During working years, most people live on income from salaries, not their assets. In retirement, the assets that have been accumulated during working years will often be called upon to generate income. We can argue that drawing down an IRA is technically “living on assets”, but that is not how most people and their advisors view it. Look at what can happen if we adopt the approach that we can draw down assets to provide income:

$1,000,000 now becomes $50,000/year; $1,500,000 now becomes $75,000/year, $2,000,000 now becomes $100,000/year; $3,000,000 now becomes $150,000/year

That would assume three unlikely factors:

  1. The assets are returning 5% or more consistently;
  2. 100% of the portfolio is dedicated to generating income;
  3. No taxes are deducted.

Ask a typical 65-year-old what side of the above ledger he plans on using for retirement: the principal, or the income generated by the principal? Since, in this example, most if not all of the income is committed to life­style (which, again, is usually little more than keeping financial commitments), the question now becomes: “How can a person keep their financial commitments and pay for long-term care at the same time?”

The factors that will affect a “self-funding” mentality can be devastating:

  • Liquidity:  Can he/she raise enough cash to pay for care, and if so, would assets have to be sold at a loss?
  • Taxes:  Liquidating qualified funds or low-cost-based assets can create un­necessary and potentially serious tax consequences.
  • Market Conditions:  Paying for care could end up actualizing a loss.
  • Lost Investment Opportunity:  Being told that paying for long-term care insurance would be a lost investment opportunity, can actually create the problem of having a loss because assets now have to be used to pay for care.
  • Legacy Assets:  Would family property have to be sold, or would the opposite occur… could it continue to be supported?
  • “Death Spiral”:  Liquidating assets that have been allocated to generate income creates unnecessary tax consequences, which leads to less income, which then likely leads to more assets having to be liquidated, which still then leads to more tax liabilities, which again leads to less income and so on, never ending till the money is gone!

These issues become even more acute if the client has less than $3 million, because it is even more likely that all of the income generated will be committed to lifestyle.

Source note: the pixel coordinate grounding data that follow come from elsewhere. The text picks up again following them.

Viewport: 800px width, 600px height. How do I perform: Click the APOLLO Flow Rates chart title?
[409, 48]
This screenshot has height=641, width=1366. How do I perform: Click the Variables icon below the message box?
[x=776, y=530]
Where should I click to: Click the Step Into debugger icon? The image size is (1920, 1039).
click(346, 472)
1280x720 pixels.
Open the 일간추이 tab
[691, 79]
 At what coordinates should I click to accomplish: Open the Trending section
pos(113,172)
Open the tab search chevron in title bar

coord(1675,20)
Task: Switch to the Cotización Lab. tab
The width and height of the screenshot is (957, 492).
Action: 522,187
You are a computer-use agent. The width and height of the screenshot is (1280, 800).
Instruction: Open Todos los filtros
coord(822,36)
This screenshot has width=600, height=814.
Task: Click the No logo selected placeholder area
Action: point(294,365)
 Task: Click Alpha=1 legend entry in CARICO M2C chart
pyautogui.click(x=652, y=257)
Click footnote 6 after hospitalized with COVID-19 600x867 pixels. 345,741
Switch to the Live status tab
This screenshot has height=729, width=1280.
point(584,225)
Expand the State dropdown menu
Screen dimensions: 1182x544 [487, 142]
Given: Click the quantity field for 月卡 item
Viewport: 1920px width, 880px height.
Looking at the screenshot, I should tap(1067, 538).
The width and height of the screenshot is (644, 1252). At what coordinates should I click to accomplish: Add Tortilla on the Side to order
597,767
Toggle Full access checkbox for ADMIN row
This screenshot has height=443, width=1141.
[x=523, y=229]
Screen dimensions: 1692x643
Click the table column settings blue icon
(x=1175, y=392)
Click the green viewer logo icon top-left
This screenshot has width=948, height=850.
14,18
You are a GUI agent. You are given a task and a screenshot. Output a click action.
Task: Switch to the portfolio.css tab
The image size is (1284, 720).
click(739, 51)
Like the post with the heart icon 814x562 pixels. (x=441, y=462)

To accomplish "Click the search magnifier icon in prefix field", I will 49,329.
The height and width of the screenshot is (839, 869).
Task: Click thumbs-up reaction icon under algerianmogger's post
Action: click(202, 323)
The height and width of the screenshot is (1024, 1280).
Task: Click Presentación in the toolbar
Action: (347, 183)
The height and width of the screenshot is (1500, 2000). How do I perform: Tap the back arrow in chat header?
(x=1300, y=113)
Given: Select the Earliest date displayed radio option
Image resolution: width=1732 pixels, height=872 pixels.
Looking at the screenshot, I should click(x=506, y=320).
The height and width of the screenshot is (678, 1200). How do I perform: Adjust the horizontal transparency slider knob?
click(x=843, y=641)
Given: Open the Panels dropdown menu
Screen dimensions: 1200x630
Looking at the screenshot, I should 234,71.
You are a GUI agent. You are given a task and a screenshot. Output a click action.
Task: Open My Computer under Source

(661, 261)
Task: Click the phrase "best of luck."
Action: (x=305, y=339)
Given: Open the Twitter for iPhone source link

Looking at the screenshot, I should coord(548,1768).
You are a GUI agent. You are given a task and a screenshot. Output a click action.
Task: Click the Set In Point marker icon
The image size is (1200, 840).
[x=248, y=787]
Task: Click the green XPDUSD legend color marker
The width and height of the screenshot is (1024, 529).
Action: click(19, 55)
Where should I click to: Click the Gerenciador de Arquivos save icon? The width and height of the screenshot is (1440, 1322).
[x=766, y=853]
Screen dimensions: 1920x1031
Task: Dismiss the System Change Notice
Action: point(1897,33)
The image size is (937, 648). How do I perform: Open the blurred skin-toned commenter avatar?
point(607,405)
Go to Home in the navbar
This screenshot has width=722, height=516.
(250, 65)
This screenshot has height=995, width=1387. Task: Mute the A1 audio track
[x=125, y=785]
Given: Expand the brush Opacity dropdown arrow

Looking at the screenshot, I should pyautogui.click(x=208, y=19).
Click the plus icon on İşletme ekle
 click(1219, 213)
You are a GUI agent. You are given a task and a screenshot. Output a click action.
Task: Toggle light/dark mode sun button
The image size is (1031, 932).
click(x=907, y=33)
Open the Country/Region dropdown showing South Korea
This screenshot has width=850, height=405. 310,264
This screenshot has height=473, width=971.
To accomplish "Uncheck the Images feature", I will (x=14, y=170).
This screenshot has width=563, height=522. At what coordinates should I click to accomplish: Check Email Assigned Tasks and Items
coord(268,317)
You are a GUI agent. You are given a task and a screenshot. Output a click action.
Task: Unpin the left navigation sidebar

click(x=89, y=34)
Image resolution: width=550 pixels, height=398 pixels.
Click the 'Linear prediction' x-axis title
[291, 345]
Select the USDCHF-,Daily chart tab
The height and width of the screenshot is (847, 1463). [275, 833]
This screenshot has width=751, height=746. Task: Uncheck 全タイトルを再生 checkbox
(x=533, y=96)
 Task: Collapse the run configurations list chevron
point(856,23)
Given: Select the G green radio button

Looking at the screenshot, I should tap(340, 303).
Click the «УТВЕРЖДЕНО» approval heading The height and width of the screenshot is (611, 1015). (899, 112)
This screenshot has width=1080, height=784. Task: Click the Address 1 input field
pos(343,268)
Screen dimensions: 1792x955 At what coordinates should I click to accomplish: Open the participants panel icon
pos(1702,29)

Then there are these rarely mentioned, but extremely important, issues:

  • Who will provide care?
  • Where will it be provided?
  • How will it be coordinated?

Some may argue that they have the money to address these essential concerns. They should be reminded, however, that if care is ever needed, it’s because they would have a physical or cognitive impairment. These concerns will have to be dealt with by their spouse (if there is one) who may be frail themselves, or more likely, by a child or children, forcing them to place their lives on hold. This is exactly what people that love their families want to avoid in the first place. Almost every LTCi product has an invaluable “care coordination system” built into the policy that will allow a care professional to assist the family for free in looking for the best health care agencies in the area, or for an assisted living or nursing home facility. This takes care of a lot of the “leg work” that family and friends would have to normally do. They will also help with paperwork and the collection and submission of receipts. 

About the author: Kyle McDonald holds FIC, FICF, FSCP® & CLTC designations. His viewpoint on life insurance is simple, “Anyone with a family must have life insurance. In the end, life insurance is for others you care about, not you.” He is ready to help you and your family get the best option available. Contact Kyle today at   1-800-651-1953 or KMcDonald@Pivot.com.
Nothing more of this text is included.